Question

$$ {\displaystyle x-4\sqrt{x-3}=3}$$

Answer

**step1 Define the Domain of the Equation**

For the square root term in the equation to be a real number, the expression inside the square root must be greater than or equal to zero. This condition helps us determine the possible range of values for x.

$$x-3 \geq 0$$

Adding 3 to both sides of the inequality, we find the condition for x:

$$x \geq 3$$

**step2 Isolate the Square Root Term**

To prepare for eliminating the square root, we rearrange the equation so that the square root term is isolated on one side and all other terms are on the other side. This makes the next steps more straightforward.

$$x-4\sqrt{x-3}=3$$

Add $$4\sqrt{x-3}$$ to both sides and subtract 3 from both sides:

$$x-3 = 4\sqrt{x-3}$$

**step3 Introduce a Substitution to Simplify the Equation**

To make the equation simpler and easier to solve, we can introduce a new variable to represent the square root expression.
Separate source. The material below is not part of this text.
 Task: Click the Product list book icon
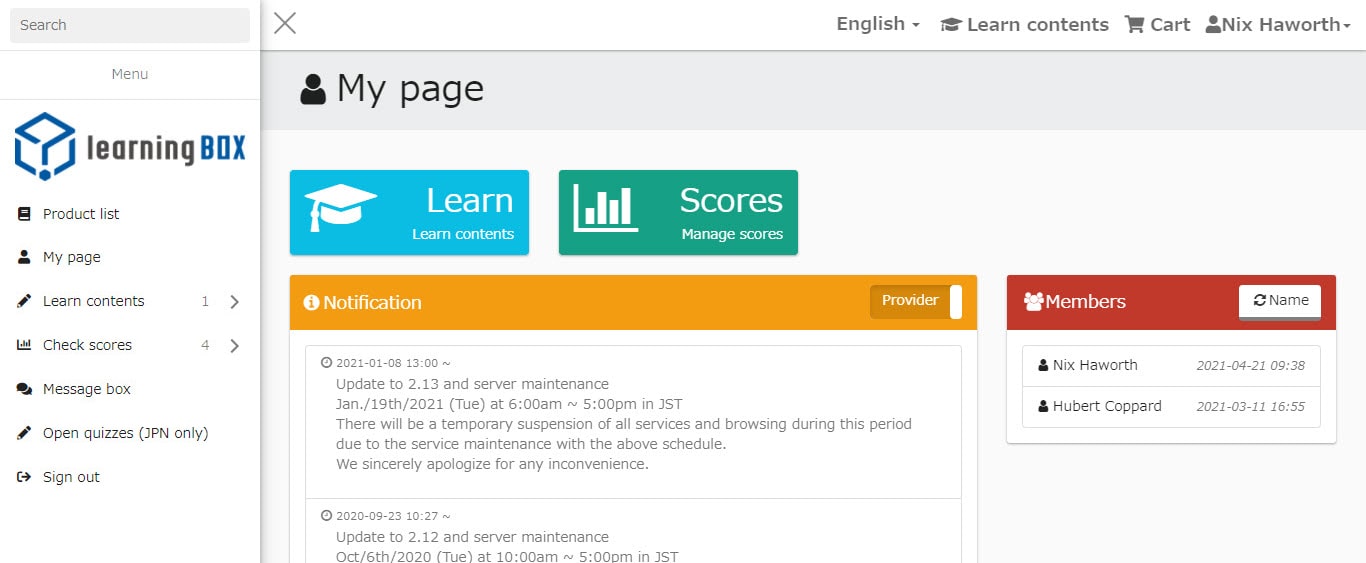[24, 214]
This transforms the equation into a more familiar form, such as a quadratic equation.

$$\text{Let } y = \sqrt{x-3}$$

Since y represents a square root, it must be non-negative, meaning $$y \geq 0$$. Squaring both sides of our substitution gives us:

$$y^2 = (\sqrt{x-3})^2$$

$$y^2 = x-3$$

Now, substitute y and $$y^2$$ into the equation from the previous step ($$x-3 = 4\sqrt{x-3}$$):

$$y^2 = 4y$$

**step4 Solve the Transformed Equation for the New Variable**

We now have a simpler quadratic equation in terms of y. To solve for y, move all terms to one side to set the equation to zero, then factor the expression.

$$y^2 - 4y = 0$$

Factor out the common term, y:

$$y(y-4) = 0$$

This equation yields two possible values for y:

$$y = 0 \text{ or } y = 4$$

**step5 Substitute Back and Solve for x**

With the values for y, we now substitute them back into our original substitution ($$y = \sqrt{x-3}$$) and solve for x. Remember that y must be non-negative.

Case 1: When $$y=0$$

$$\sqrt{x-3} = 0$$

Square both sides of the equation to eliminate the square root:

$$( \sqrt{x-3} )^2 = 0^2$$

$$x-3 = 0$$

Add 3 to both sides to find x:

$$x = 3$$

Case 2: When $$y=4$$

Since $$y=4$$ is non-negative, it is a valid value for y.

$$\sqrt{x-3} = 4$$

Square both sides of the equation to eliminate the square root:

$$( \sqrt{x-3} )^2 = 4^2$$

$$x-3 = 16$$

Add 3 to both sides to find x:

$$x = 16+3$$

$$x = 19$$

**step6 Verify the Solutions**

It is essential to check each potential solution in the original equation to ensure it satisfies the equation and the domain constraint ($$x \geq 3$$) from Step 1. Solutions that arise from squaring but do not satisfy the original equation are called extraneous solutions.

Check $$x=3$$:

$$3 - 4\sqrt{3-3} = 3$$

$$3 - 4\sqrt{0} = 3$$

$$3 - 0 = 3$$

$$3 = 3$$

The solution $$x=3$$ is valid as it satisfies the original equation and $$x \geq 3$$.

Check $$x=19$$:

$$19 - 4\sqrt{19-3} = 3$$

$$19 - 4\sqrt{16} = 3$$

$$19 - 4 \times 4 = 3$$

$$19 - 16 = 3$$

$$3 = 3$$

The solution $$x=19$$ is valid as it satisfies the original equation and $$x \geq 3$$.

Alternative answer

Answer: $x=3$ and $x=19$ Explain
This is a question about finding numbers that fit a special rule involving square roots!

The solving step is:

First, the problem looks like this: $x - 4\sqrt{x-3} = 3$.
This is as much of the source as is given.